The article spends time examining GP behaviour, but if you reverse the lens and ask “what sort of institution repeatedly relies upon this behaviour?”, a different picture may emerge. At its heart, the debate around underfunded Local Enhanced Services reveals a profound psychological tension between the values of individual clinicians and the behaviours of large institutions. General practitioners are trained and socialised to place patient welfare, continuity of care, and professional responsibility above almost all other considerations. Our identity is rooted in being accessible, trusted, and willing to go the extra mile for patients and communities. This creates a workforce that is highly motivated by duty, relationships, and moral purpose, often continuing to deliver services even when they are poorly funded or financially unsustainable. Institutions, meanwhile, can become conditioned to rely upon these behaviours. Over time, the willingness of GPs to absorb additional work, manage risk, and prioritise patient benefit can create the appearance that sufficient capacity exists, when in reality it is goodwill that is sustaining the service. The result is a form of structural dependence in which professional altruism masks underlying resource gaps and reduces the urgency for system correction. While we hope, that this is rarely driven by deliberate intent, this dynamic can amount to the institutional exploitation of prosocial behaviour, whereby the very qualities that make general practice effective, commitment, compassion, and a deep sense of responsibility, also render it vulnerable to taking on work that the wider system has neither adequately funded nor properly commissioned. The growing challenge for primary care is therefore not a lack of willingness to serve patients, but recognising when professional duty is being used to compensate for organisational shortcomings, and when collective boundary-setting becomes necessary to protect both clinicians and the sustainability of patient care.
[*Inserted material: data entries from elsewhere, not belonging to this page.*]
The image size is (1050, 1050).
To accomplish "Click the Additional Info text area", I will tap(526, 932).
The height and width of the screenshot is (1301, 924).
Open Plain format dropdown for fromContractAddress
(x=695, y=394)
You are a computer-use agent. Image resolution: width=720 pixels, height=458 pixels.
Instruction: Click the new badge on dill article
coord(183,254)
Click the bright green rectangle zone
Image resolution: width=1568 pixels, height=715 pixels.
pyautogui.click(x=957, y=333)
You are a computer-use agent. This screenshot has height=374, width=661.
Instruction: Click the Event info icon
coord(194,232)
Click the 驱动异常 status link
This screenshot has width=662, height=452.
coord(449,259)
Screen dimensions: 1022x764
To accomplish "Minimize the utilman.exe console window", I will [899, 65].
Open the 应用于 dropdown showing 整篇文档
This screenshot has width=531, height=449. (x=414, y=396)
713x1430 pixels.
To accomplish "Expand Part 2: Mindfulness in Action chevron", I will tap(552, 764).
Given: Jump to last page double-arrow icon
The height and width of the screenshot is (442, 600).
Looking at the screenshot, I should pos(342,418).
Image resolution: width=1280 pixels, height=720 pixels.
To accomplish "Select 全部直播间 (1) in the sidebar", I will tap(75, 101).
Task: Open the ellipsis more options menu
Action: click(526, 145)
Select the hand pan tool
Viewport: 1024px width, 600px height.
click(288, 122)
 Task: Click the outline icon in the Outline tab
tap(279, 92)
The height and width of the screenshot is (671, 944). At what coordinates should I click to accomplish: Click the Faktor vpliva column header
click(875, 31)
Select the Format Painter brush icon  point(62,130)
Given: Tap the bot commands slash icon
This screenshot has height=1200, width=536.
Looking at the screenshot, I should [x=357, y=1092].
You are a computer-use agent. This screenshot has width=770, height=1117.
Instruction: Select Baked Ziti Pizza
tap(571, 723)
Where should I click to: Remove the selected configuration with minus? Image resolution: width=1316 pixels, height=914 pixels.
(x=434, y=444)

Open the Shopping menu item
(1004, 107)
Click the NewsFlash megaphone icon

Vicky Cleak 2 June, 2026 10:59 pm

Once care became fragmented away from GP and secondary care the rot literally set in.
You cannot fragment care and provide holistic mind/ body effective or best quality care for best price.
Healthcare in Uk 20 yrs ago was the envy of the world when looked through the lens of outcomes for price paid.
Now we are heading in US direction of non medical providers whose primary core function is to look good and make money. What has happened/ is happening in the ADHD/ASD and mental health sphere is just the beginning.